POUR USAGE INTRAVAGINAL UNIQUEMENT
NE PAS UTILISER OPHTALMIQUE, DERMIQUE OU ORALE

LA DESCRIPTION

Le phosphate de clindamycine est un ester hydrosoluble de l'antibiotique semi-synthétique produit par une 7 (S) -chloro-substitution du groupe 7 (R) -hydroxyle de l'antibiotique parent, la lincomycine. Le nom chimique du phosphate de clindamycine est le méthyl 7-chloro-6,7,8trideoxy- 6- (1-méthyl- trans -4-propyl-L-2-pyrrolidinecarboxamido) -1-thio-L- threo -α-D galacto - octopyranoside 2- (dihydrogénophosphate).
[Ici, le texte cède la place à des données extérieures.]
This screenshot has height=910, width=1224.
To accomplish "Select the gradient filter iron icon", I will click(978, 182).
Il a un poids moléculaire de 504,96 et la formule moléculaire est C18H3. 4Un bateaudeuxOU8PS. La formule développée est représentée ci-dessous:

Illustration de formule structurale de cléocine (phosphate de clindamycine)

CLEOCIN Vaginal Cream 2%, est une crème blanche semi-solide, qui contient 2% de phosphate de clindamycine, USP, à une concentration équivalente à 20 mg de clindamycine par gramme. Le pH de la crème est compris entre 3,0 et 6,0. La crème contient également l'alcool benzylique , alcool cétostéarylique, esters d'acides gras mixtes, huile minérale, polysorbate 60, propylène glycol, eau purifiée, monostéarate de sorbitane et acide stéarique.
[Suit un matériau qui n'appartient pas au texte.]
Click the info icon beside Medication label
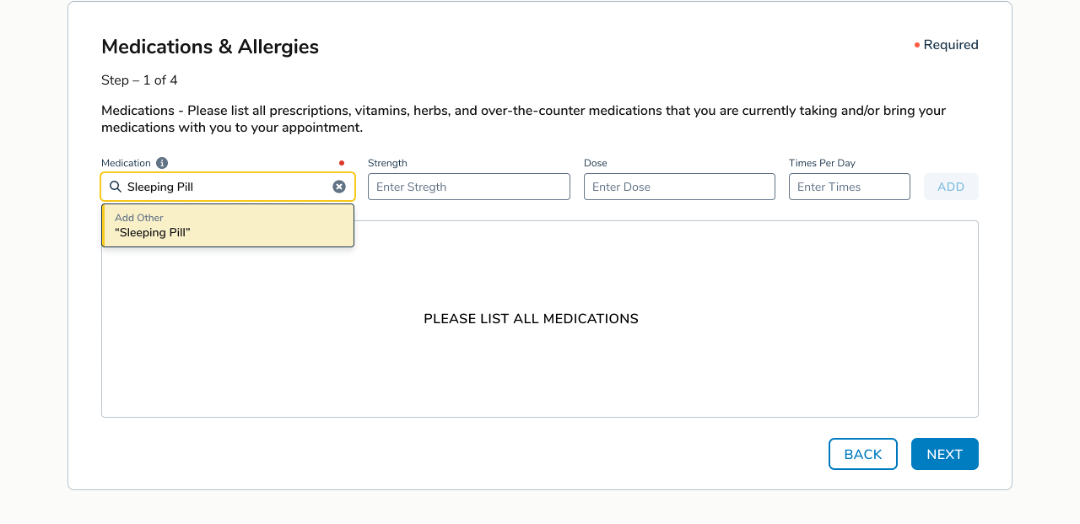 click(162, 163)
Chaque applicateur rempli de 5 grammes de crème vaginale contient environ 100 mg de phosphate de clindamycine.

Indications et posologie

LES INDICATIONS

CLEOCIN Vaginal Cream 2%, est indiqué dans le traitement de la vaginose bactérienne (anciennement dénommée Haemophilus vaginite, Gardnerella vaginite, vaginite non spécifique, Corynebacterium vaginite ou vaginose anaérobie). La Crème Vaginale CLEOCIN 2%, peut être utilisée pour traiter les femmes non enceintes et les femmes enceintes au cours des deuxième et troisième trimestres. (Voir Etudes cliniques .)
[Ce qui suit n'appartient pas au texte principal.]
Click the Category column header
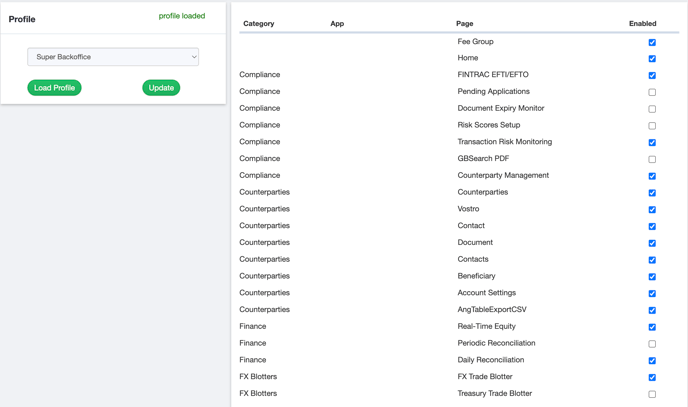This screenshot has width=688, height=407. pos(258,23)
REMARQUE: Aux fins de cette indication, un diagnostic clinique de vaginose bactérienne est généralement défini par la présence d'un écoulement vaginal homogène qui (a) a un pH supérieur à 4,5, (b) dégage une odeur d'amine `` de poisson '' lorsqu'il est mélangé à un 10 Solution% KOH, et (c) contient des cellules indicatrices à l'examen microscopique. Les résultats de coloration de Gram compatibles avec un diagnostic de vaginose bactérienne comprennent (a) nettement réduit ou absent Lactobacillus morphologie, (b) prédominance de Gardnerella morphotype, et (c) des globules blancs absents ou peu nombreux. Autres agents pathogènes couramment associés à la vulvovaginite, p. Ex. Trichomonas vaginalis, Chlamydia trachomatis, N. gonorrhoeae, Candida albicans , et L'herpès simplex le virus doit être exclu.

DOSAGE ET ADMINISTRATION

La dose recommandée est d'un applicateur de crème vaginale au phosphate de clindamycine à 2% (5 grammes contenant environ 100 mg de phosphate de clindamycine) par voie intravaginale, de préférence au coucher, pendant 3 ou 7 jours consécutifs chez les patientes non enceintes et pendant 7 jours consécutifs chez les patientes enceintes . (Voir Etudes cliniques .)

COMMENT FOURNIE

CLEOCIN Vaginal Cream 2%, (crème vaginale au phosphate de clindamycine) est fourni comme suit:

Tube de 40 g (avec 7 applicateurs jetables) NDC 0009-3448-01

Conserver à température ambiante contrôlée 20 ° à 25 ° C (68 ° à 77 ° F) [voir USP]. Protéger du gel.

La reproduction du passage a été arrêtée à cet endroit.